Diabetes 45:1030-1036, 1996
© 1996 by the American Diabetes Association, Inc.
Impact of recent antecedent hypoglycemia on hypoglycemic cognitive dysfunction in nondiabetic humans
ABSTRACT
To test the hypothesis that glycemic thresholds for hypoglycemic
cognitive dysfunction, like those for neuroendocrine responses to and
symptoms of hypoglycemia, shift to lower plasma glucose concentrations
after recent antecedent hypoglycemia, 16 healthy young adult subjects (7
women and 9 men) were studied on two separate occasions in random sequence,
once with hyperinsulinemic hypoglycemia (2.6 +/- 0.1 mmol/l, 47 +/- 1
mg/dl) and once with otherwise identical hyperinsulinemic euglycemia (4.8
+/- 0.1 mmol/l, 86 +/- 5 mg/dl) between 1430 and 1630. Neuroendocrine,
symptomatic, and cognitive responses to hyperinsulinemic stepped
hypoglycemic (4.7, 4.2, 3.6, 3.0, 2.8, 2.5, and 2.2 mmol/l; 85, 75, 65, 55,
50, 45, and 40 mg/dl) clamps were quantitated the following morning on both
occasions.

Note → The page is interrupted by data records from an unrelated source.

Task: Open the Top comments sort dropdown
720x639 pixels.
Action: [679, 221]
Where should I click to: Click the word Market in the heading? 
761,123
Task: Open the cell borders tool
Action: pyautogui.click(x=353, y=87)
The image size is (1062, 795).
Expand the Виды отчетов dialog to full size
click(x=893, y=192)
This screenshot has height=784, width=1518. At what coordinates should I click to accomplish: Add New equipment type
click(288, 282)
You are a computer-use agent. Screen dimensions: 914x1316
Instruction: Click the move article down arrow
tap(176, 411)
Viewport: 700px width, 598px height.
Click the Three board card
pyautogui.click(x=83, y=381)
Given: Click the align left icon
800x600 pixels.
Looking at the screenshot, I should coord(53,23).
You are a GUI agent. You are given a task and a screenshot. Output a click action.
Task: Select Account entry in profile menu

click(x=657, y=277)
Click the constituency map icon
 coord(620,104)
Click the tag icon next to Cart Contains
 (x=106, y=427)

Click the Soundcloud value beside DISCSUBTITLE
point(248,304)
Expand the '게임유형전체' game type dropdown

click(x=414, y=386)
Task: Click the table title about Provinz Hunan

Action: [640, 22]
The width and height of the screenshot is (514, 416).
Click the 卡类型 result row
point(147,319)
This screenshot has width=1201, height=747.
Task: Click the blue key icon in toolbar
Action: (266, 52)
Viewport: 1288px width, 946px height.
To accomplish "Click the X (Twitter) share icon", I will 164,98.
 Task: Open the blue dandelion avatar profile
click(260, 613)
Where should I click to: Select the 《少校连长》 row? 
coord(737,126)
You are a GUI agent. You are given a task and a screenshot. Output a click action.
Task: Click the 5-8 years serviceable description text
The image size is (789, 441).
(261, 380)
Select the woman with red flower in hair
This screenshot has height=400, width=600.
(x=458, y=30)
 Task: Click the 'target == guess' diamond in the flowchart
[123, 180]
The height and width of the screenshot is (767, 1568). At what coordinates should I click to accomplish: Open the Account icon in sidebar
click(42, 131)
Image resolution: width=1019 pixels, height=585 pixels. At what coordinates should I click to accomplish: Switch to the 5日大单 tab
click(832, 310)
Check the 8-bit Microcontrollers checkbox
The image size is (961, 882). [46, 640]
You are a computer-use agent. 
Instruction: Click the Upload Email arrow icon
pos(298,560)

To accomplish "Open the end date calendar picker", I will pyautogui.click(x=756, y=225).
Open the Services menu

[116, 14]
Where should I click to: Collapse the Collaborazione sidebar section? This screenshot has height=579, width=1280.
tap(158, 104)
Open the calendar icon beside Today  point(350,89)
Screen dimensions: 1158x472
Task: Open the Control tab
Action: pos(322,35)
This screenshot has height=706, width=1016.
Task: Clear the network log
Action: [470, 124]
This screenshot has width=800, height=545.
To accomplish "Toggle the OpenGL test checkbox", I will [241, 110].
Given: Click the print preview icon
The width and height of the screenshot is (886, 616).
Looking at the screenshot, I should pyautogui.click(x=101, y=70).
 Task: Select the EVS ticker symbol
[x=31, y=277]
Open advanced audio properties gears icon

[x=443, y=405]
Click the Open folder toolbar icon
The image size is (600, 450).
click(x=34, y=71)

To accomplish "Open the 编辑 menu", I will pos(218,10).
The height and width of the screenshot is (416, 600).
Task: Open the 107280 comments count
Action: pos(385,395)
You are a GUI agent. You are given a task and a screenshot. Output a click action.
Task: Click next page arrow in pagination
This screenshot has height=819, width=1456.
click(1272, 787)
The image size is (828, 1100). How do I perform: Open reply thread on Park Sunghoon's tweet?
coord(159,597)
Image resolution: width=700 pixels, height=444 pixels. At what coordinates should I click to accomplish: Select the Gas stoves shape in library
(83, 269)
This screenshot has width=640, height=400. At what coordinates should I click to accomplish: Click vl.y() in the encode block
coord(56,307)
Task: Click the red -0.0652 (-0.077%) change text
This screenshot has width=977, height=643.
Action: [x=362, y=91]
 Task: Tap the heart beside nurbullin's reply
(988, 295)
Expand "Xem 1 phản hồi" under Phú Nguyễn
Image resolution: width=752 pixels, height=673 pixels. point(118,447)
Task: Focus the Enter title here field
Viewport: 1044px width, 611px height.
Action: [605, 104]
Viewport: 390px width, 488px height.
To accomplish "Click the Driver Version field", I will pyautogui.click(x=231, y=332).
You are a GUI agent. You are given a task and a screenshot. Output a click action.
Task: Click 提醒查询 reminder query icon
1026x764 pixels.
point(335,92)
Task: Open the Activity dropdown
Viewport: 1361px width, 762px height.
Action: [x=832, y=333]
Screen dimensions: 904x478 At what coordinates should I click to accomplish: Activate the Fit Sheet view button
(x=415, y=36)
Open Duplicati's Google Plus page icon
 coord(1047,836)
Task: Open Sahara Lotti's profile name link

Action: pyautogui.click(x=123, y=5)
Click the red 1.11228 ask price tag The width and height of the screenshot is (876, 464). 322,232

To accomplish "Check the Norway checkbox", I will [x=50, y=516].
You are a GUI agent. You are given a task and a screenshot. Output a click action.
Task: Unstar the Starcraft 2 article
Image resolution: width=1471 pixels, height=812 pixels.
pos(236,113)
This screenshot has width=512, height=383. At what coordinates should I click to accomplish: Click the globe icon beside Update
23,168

Cognitive function tests included measures of information
processing (Serial Addition), attention (Stroop Arrow Word), pattern
recognition and memory (Delayed Non-Match to Sample), and declarative
memory (Paragraph Recall). As expected, plasma glucagon (P = 0.0094),
epinephrine (P = 0.0063), and pancreatic polypeptide (P = 0.0046) responses
to stepped hypoglycemia were reduced significantly, and symptomatic
responses tended to be reduced after afternoon hypoglycemia. Performance on
the cognitive function tests deteriorated (P < 0.0001) during stepped
hypoglycemic clamps, but there were no significant overall effects of
antecedent hypoglycemia on hypoglycemic cognitive dysfunction. Although
deterioration was reduced (P < 0.05) from the 2.8 mmol/l (50 mg/dl) to
the 2.5 mmol/l (45 mg/dl) steps on the Serial Addition and Delayed
Non-Match to Sample tasks after afternoon hypoglycemia, comparable
differences were not found on the Stroop Arrow Word or Paragraph Recall
tasks. Thus, glycemic thresholds for hypoglycemic cognitive dysfunction,
unlike those for neuroendocrine responses to and symptoms of hypoglycemia,
do not seem to shift to substantially lower plasma glucose concentrations
after recent antecedent hypoglycemia in nondiabetic humans.